Penerbit : Ufuk Press, Jakarta
Cetakan : I, 2012
Tebal : xviii + 612 halaman
Jakarta
selalu heboh dengan berita SARA, tawuran warga, kebakaran, kriminal, keamanan
dan masalah sosial kemanusiaan lainnya. Namun yang pasti, Jakarta punya cerita
tentang macet setiap hari dan banjir langganan musim hujan. Masalah-masalah itu
selalu menjadi headline media cetak
maupun elektronik. Sebagai miniatur Indonesia, Jakarta selalu dipantau
masyarakat daerah maupun luar negeri yang berkepentingan.
Ungkapan
“ibukota lebih kejam dari ibu tiri” mewujud dalam belantara kehidupan Jakarta.
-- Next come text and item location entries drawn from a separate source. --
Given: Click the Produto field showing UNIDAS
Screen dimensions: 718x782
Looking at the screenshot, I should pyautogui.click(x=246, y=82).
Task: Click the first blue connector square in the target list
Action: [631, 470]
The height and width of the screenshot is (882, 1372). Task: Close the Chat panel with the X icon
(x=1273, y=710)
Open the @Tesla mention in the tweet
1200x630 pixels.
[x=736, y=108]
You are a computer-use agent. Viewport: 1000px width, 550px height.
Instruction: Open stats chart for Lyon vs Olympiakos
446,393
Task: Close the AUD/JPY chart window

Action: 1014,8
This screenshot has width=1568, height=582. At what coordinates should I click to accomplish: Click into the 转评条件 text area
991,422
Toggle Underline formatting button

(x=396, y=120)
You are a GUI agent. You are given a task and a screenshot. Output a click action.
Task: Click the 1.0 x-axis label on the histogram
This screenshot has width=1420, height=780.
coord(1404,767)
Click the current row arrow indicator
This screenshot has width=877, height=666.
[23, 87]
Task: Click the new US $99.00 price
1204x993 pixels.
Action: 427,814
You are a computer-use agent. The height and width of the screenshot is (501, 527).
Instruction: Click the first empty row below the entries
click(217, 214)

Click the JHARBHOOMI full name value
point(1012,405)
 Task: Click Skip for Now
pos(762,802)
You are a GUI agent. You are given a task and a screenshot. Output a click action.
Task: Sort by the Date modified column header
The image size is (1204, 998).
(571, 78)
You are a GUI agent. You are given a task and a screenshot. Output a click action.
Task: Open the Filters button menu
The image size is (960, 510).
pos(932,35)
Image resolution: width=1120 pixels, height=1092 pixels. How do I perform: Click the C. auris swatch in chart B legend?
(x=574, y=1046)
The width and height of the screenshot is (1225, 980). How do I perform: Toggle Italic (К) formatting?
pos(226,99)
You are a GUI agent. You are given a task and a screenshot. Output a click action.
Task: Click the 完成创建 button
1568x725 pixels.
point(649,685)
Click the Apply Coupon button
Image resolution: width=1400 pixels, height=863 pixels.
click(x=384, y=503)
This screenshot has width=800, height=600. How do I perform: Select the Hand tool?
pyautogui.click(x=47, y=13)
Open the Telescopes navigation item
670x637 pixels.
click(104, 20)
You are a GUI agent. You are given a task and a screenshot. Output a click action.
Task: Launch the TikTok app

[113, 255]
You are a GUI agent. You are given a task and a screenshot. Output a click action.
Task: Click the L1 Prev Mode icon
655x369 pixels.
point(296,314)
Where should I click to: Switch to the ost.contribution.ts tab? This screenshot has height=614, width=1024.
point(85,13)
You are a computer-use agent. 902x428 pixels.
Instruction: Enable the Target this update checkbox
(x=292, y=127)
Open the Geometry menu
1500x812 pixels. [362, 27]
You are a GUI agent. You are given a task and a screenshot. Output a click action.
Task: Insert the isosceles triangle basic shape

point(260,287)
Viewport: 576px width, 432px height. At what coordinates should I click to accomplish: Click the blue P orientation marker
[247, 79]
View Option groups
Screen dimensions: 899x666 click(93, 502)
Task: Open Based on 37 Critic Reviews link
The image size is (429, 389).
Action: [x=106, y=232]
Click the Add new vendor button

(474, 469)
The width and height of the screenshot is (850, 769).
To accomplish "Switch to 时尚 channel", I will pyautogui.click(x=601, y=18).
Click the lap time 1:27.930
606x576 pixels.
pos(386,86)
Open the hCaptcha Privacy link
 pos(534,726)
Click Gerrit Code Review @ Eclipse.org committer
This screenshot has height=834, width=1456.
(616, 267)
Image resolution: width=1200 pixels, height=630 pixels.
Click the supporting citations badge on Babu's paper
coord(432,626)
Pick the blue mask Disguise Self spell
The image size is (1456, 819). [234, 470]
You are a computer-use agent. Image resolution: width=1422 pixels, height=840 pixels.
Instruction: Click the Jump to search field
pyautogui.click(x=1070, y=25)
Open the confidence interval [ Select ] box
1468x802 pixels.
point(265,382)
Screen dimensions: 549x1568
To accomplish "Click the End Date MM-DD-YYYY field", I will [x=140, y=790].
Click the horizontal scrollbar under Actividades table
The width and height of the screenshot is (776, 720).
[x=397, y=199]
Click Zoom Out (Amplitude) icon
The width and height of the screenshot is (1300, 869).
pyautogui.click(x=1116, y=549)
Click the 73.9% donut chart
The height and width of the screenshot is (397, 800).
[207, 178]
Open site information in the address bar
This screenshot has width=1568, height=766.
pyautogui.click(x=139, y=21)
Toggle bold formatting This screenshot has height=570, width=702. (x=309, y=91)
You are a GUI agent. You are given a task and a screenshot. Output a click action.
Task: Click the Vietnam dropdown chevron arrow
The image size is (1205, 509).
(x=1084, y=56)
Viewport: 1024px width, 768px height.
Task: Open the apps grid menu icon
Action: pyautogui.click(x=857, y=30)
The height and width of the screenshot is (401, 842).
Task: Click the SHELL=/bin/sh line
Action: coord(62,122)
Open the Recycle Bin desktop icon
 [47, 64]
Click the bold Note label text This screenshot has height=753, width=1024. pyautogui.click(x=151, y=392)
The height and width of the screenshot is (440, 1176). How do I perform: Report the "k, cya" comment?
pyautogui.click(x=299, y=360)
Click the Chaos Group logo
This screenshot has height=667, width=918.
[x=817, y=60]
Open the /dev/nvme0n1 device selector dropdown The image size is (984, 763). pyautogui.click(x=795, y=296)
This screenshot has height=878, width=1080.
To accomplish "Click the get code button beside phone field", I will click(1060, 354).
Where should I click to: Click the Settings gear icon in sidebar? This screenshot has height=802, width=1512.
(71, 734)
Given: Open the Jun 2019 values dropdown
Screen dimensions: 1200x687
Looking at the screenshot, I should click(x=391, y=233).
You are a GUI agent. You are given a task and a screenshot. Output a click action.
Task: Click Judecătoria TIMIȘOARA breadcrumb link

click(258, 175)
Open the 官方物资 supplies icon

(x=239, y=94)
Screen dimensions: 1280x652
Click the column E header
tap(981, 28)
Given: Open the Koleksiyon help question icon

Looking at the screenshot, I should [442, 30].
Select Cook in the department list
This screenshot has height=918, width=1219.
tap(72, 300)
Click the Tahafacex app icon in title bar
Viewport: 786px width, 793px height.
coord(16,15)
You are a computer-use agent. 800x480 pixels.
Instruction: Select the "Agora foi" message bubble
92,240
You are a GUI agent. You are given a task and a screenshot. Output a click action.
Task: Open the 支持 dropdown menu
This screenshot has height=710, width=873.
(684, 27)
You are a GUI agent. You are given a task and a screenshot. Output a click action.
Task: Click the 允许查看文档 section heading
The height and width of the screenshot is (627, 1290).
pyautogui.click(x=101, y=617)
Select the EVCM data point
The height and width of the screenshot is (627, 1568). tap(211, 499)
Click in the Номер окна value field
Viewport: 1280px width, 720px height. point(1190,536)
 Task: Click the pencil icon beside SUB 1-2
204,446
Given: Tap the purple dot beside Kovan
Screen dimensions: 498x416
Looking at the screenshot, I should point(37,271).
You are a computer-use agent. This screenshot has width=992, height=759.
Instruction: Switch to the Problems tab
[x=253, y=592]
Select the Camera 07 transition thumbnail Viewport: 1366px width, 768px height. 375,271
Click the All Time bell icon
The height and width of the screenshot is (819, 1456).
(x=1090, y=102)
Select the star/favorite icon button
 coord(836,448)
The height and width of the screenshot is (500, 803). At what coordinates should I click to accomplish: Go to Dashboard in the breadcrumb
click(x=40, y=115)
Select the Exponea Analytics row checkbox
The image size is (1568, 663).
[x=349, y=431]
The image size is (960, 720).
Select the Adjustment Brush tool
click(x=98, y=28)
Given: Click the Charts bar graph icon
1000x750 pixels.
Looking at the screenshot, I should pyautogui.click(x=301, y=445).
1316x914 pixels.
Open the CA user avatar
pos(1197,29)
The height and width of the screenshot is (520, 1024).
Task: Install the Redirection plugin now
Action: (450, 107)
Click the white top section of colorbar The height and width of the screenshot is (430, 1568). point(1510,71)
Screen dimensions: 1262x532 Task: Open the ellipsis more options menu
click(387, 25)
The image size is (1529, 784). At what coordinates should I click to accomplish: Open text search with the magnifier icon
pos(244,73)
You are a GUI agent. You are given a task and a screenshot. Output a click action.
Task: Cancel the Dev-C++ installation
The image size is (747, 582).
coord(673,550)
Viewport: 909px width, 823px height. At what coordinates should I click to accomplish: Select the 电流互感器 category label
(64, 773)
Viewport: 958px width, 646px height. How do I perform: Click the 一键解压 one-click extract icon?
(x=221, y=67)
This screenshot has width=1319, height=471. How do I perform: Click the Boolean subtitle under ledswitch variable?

Etalase Indonesia itu tumbuh menjadi kota yang bising, sumpek, dan terkadang
tidak manusiawi bagi kaum pendatang. Bahkan kaum Betawi, sebagai warga asli
Jakarta serasa menjadi orang asing di rumah sendiri. Semua itu memunculkan
pertanyaan, bagaimana membenahi dan memanusiawikan Jakarta?
Sebuah
pertanyaan yang harus dijawab Jokowi selaku gubernur DKI dengan karya dan
tindakan nyata. Bukan sekadar slogan bombastis maupun janji-janji manis.
Masyarakat sudah pengang dengan slogan dan bosan dengan janji-janji tanpa
realisasi. Untuk membenahi dan memanusiawikan Jakarta, kita bisa belajar kepada gubernur fenomenal Jakarta di masa
lalu, Ali Sadikin.
Kerja Nyata
Melalui
buku Ali Sadikin; Membenahi Jakarta
Menjadi Kota Yang Manusiawi kita bisa belajar bagaimana cara tepat mengubah
Jakarta. Bang Ali –panggilan akrabnya– memimpin Jakarta dari 1966 hingga 1977.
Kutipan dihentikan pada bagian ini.